## Exercise objective
Recast the listing below as a JSON list of strings, one string per line, leaving out blank lines.

--- Begin Records for the task ---

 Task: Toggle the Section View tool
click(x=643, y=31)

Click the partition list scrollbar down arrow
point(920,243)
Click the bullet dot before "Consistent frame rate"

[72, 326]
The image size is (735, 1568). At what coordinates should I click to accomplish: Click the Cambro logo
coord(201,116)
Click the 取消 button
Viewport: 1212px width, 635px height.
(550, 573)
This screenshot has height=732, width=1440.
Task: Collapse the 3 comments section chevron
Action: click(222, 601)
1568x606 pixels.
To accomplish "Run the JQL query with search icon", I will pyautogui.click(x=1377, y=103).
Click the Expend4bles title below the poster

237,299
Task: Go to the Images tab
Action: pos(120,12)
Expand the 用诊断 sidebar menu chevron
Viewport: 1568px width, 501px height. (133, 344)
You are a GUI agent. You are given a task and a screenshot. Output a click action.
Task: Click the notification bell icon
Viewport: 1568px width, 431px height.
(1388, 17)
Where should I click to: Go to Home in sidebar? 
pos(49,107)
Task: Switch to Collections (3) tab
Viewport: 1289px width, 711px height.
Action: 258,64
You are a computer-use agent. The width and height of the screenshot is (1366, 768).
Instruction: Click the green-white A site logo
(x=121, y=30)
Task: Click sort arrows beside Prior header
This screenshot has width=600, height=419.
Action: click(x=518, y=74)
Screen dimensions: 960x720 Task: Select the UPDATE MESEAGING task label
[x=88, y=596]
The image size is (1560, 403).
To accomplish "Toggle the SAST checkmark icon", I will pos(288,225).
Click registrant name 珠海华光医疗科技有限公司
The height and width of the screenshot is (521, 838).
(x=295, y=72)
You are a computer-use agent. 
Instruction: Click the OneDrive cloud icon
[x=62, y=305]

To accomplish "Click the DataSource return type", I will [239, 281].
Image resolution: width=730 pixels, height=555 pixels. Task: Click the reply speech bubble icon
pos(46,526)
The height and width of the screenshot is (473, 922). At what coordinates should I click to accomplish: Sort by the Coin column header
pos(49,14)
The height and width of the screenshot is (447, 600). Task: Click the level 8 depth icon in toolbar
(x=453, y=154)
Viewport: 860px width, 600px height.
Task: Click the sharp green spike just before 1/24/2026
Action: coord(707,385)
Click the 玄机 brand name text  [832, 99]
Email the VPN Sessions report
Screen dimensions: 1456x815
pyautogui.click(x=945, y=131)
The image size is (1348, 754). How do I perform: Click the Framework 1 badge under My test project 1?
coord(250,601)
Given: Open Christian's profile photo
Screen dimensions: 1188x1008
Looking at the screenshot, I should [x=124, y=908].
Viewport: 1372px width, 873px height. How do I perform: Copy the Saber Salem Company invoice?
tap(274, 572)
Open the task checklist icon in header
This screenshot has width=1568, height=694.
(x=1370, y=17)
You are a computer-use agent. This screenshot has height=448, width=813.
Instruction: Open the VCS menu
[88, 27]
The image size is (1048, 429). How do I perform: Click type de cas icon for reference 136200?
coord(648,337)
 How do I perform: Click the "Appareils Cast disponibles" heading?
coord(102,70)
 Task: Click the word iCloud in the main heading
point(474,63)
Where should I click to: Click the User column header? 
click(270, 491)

--- End Records for the task ---

## Response to this task
[
  " Task: Toggle the Section View tool",
  "click(x=643, y=31)",
  "Click the partition list scrollbar down arrow",
  "point(920,243)",
  "Click the bullet dot before \"Consistent frame rate\"",
  "[72, 326]",
  "The image size is (735, 1568). At what coordinates should I click to accomplish: Click the Cambro logo",
  "coord(201,116)",
  "Click the 取消 button",
  "Viewport: 1212px width, 635px height.",
  "(550, 573)",
  "This screenshot has height=732, width=1440.",
  "Task: Collapse the 3 comments section chevron",
  "Action: click(222, 601)",
  "1568x606 pixels.",
  "To accomplish \"Run the JQL query with search icon\", I will pyautogui.click(x=1377, y=103).",
  "Click the Expend4bles title below the poster",
  "237,299",
  "Task: Go to the Images tab",
  "Action: pos(120,12)",
  "Expand the 用诊断 sidebar menu chevron",
  "Viewport: 1568px width, 501px height. (133, 344)",
  "You are a GUI agent. You are given a task and a screenshot. Output a click action.",
  "Task: Click the notification bell icon",
  "Viewport: 1568px width, 431px height.",
  "(1388, 17)",
  "Where should I click to: Go to Home in sidebar? ",
  "pos(49,107)",
  "Task: Switch to Collections (3) tab",
  "Viewport: 1289px width, 711px height.",
  "Action: 258,64",
  "You are a computer-use agent. The width and height of the screenshot is (1366, 768).",
  "Instruction: Click the green-white A site logo",
  "(x=121, y=30)",
  "Task: Click sort arrows beside Prior header",
  "This screenshot has width=600, height=419.",
  "Action: click(x=518, y=74)",
  "Screen dimensions: 960x720 Task: Select the UPDATE MESEAGING task label",
  "[x=88, y=596]",
  "The image size is (1560, 403).",
  "To accomplish \"Toggle the SAST checkmark icon\", I will pos(288,225).",
  "Click registrant name 珠海华光医疗科技有限公司",
  "The height and width of the screenshot is (521, 838).",
  "(x=295, y=72)",
  "You are a computer-use agent. ",
  "Instruction: Click the OneDrive cloud icon",
  "[x=62, y=305]",
  "To accomplish \"Click the DataSource return type\", I will [239, 281].",
  "Image resolution: width=730 pixels, height=555 pixels. Task: Click the reply speech bubble icon",
  "pos(46,526)",
  "The height and width of the screenshot is (473, 922). At what coordinates should I click to accomplish: Sort by the Coin column header",
  "pos(49,14)",
  "The height and width of the screenshot is (447, 600). Task: Click the level 8 depth icon in toolbar",
  "(x=453, y=154)",
  "Viewport: 860px width, 600px height.",
  "Task: Click the sharp green spike just before 1/24/2026",
  "Action: coord(707,385)",
  "Click the 玄机 brand name text  [832, 99]",
  "Email the VPN Sessions report",
  "Screen dimensions: 1456x815",
  "pyautogui.click(x=945, y=131)",
  "The image size is (1348, 754). How do I perform: Click the Framework 1 badge under My test project 1?",
  "coord(250,601)",
  "Given: Open Christian's profile photo",
  "Screen dimensions: 1188x1008",
  "Looking at the screenshot, I should [x=124, y=908].",
  "Viewport: 1372px width, 873px height. How do I perform: Copy the Saber Salem Company invoice?",
  "tap(274, 572)",
  "Open the task checklist icon in header",
  "This screenshot has width=1568, height=694.",
  "(x=1370, y=17)",
  "You are a computer-use agent. This screenshot has height=448, width=813.",
  "Instruction: Open the VCS menu",
  "[88, 27]",
  "The image size is (1048, 429). How do I perform: Click type de cas icon for reference 136200?",
  "coord(648,337)",
  " How do I perform: Click the \"Appareils Cast disponibles\" heading?",
  "coord(102,70)",
  " Task: Click the word iCloud in the main heading",
  "point(474,63)",
  "Where should I click to: Click the User column header? ",
  "click(270, 491)"
]